Please output exactly the lines below, starting at the line that has "This screenshot has width=763, height=1288." and ending at the line that has "502x350 pixels.", both included; leave out all pictures and include nothing else.

[Stored data entries]
+--

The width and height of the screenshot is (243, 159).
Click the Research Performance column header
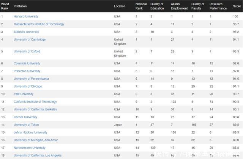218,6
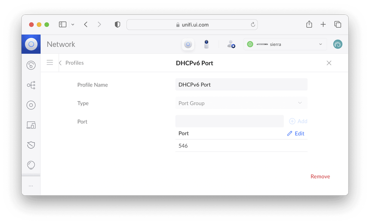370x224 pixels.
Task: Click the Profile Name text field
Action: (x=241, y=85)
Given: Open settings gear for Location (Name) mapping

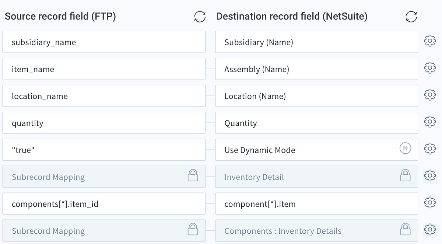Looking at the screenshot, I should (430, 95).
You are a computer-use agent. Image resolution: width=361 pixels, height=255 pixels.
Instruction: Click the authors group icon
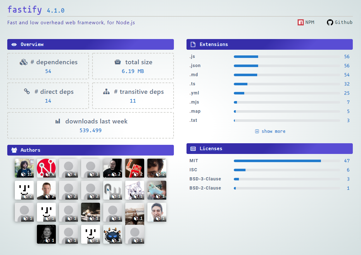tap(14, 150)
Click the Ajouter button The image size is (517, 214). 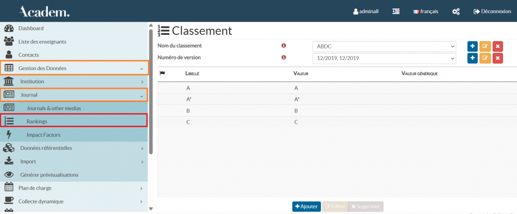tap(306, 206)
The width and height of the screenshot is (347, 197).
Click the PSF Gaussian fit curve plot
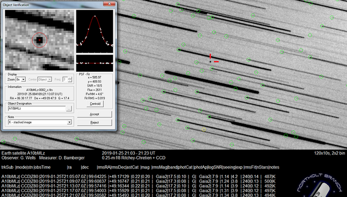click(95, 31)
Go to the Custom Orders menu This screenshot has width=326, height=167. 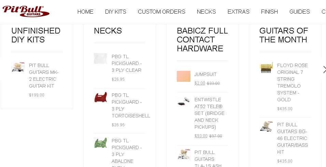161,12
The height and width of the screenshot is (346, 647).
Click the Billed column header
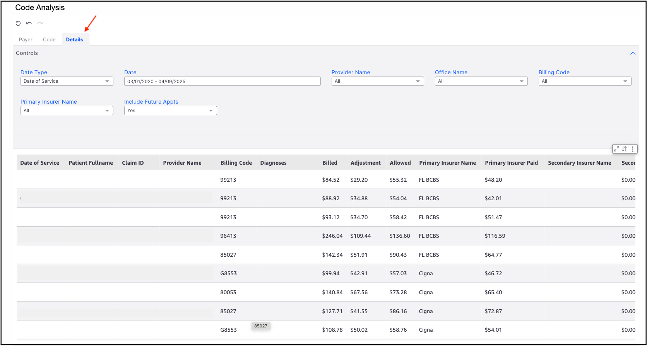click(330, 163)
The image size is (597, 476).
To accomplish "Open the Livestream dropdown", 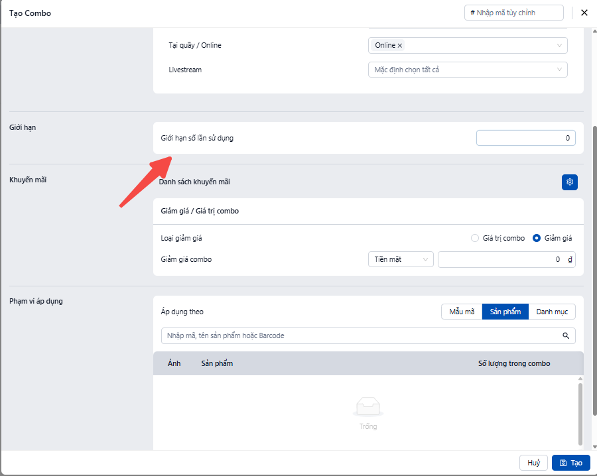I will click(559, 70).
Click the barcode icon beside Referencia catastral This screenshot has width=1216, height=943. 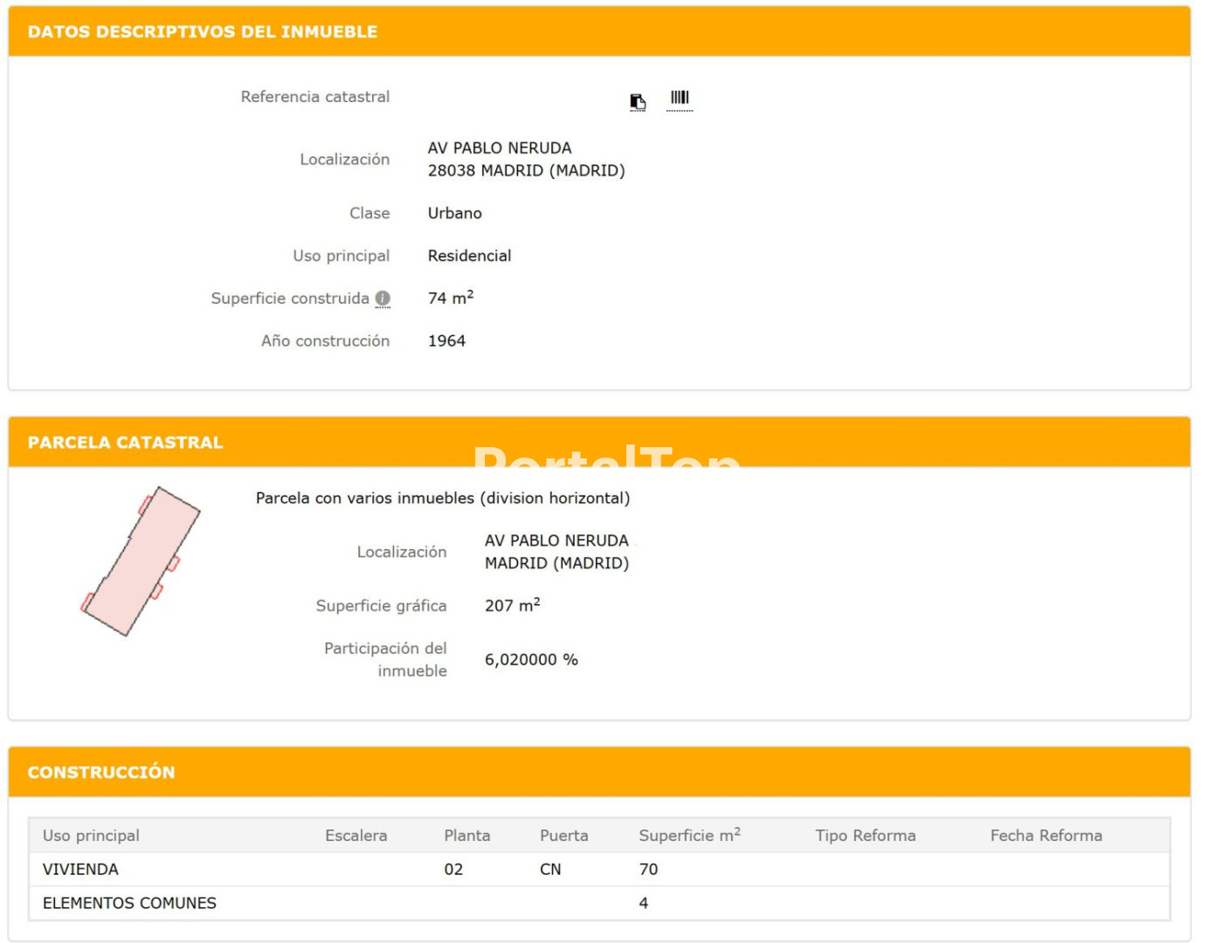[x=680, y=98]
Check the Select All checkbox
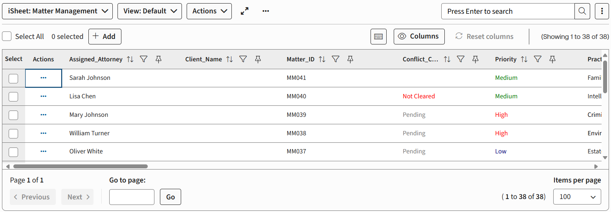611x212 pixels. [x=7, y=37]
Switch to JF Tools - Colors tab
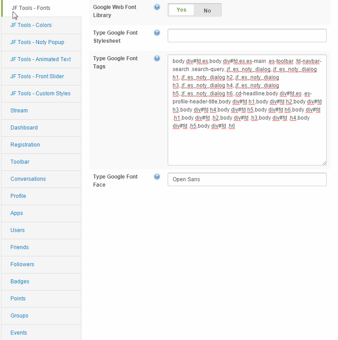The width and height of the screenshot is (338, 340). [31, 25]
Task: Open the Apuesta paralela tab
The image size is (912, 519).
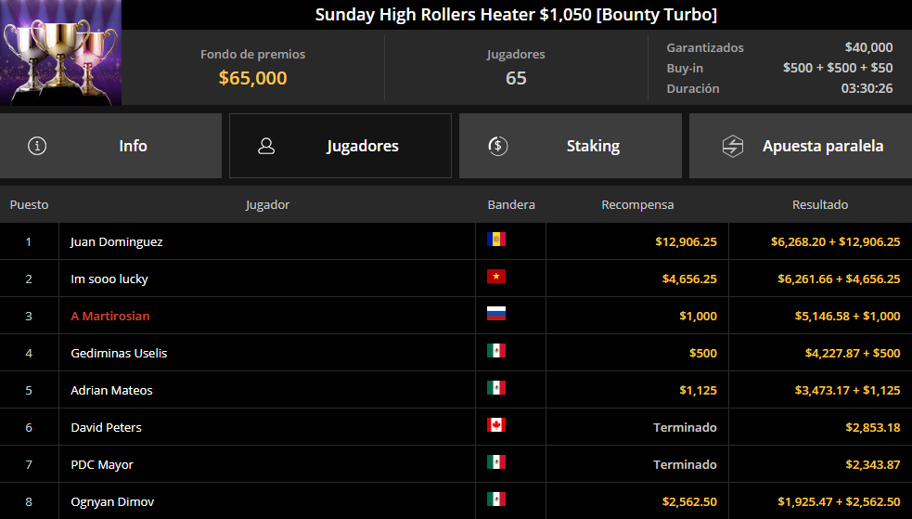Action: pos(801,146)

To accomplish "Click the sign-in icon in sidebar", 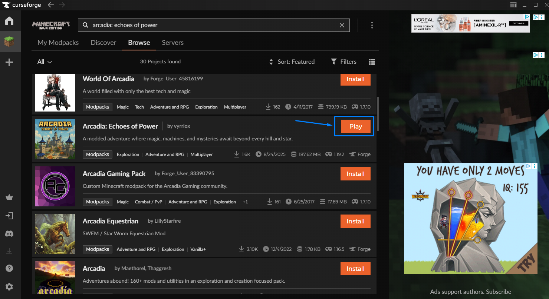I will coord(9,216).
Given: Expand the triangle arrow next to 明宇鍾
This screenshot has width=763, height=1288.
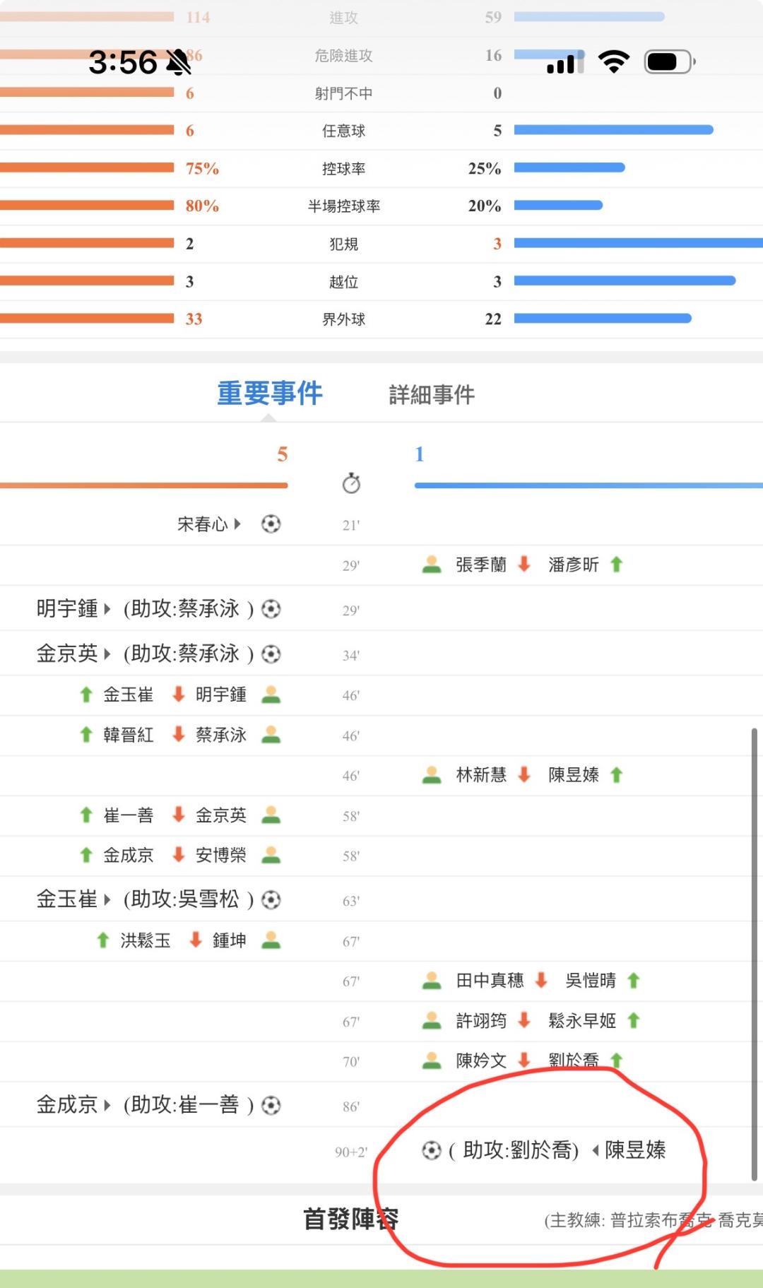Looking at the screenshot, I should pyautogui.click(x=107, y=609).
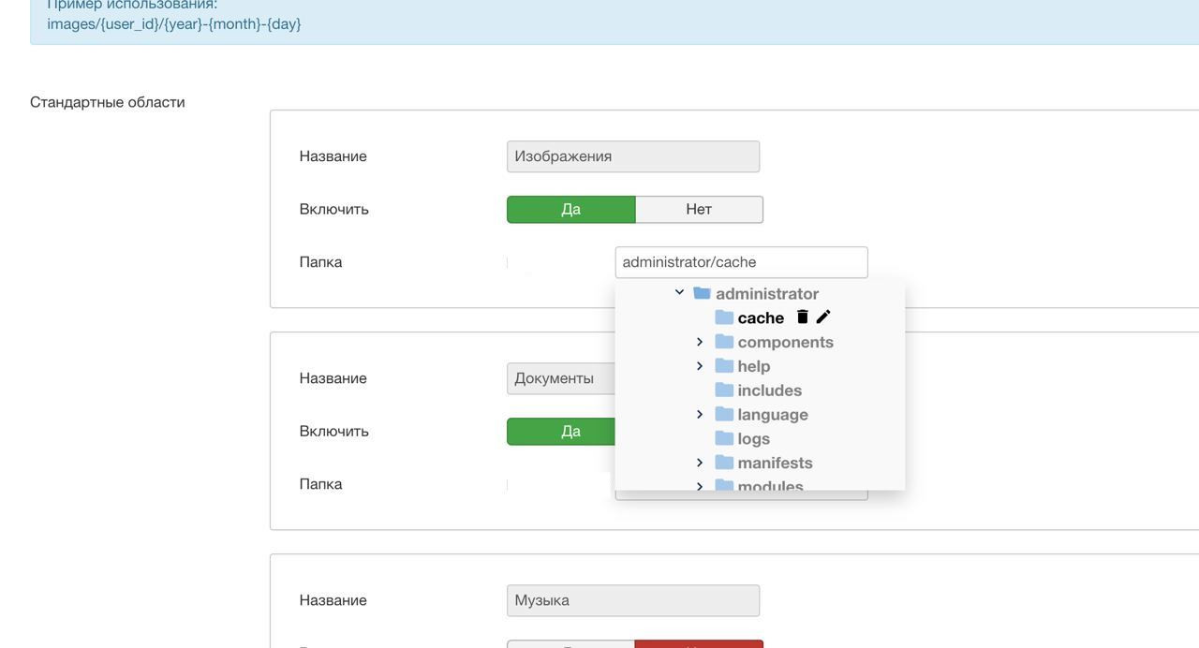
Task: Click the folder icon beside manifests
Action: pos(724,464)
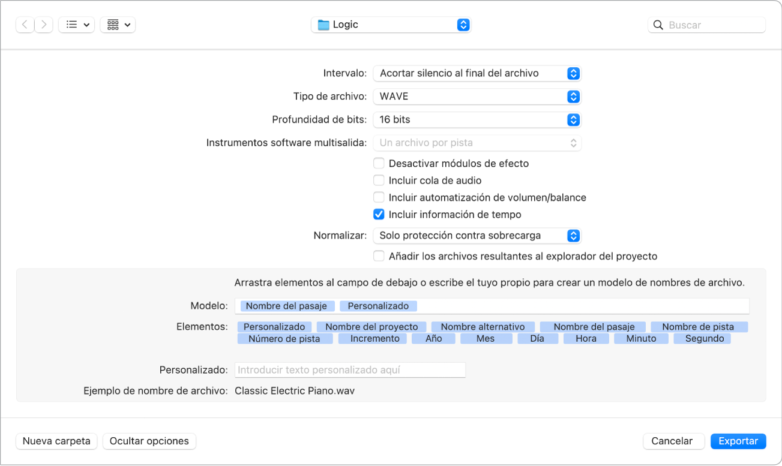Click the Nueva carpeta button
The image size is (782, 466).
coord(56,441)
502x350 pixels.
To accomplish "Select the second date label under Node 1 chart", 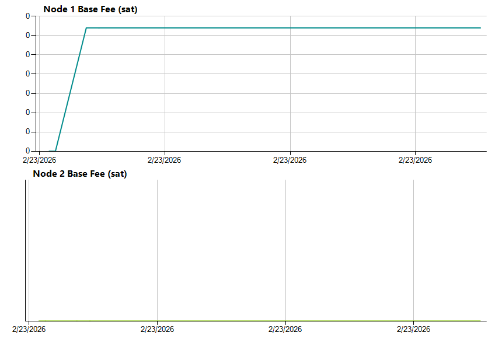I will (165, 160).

+--

▸ ANSWER SECTION
This screenshot has width=763, height=1288.
Looking at the screenshot, I should pyautogui.click(x=107, y=609).
Task: Click the folder icon beside manifests
Action: pos(724,464)
Click the Nueva carpeta button
The image size is (782, 466).
coord(56,441)
502x350 pixels.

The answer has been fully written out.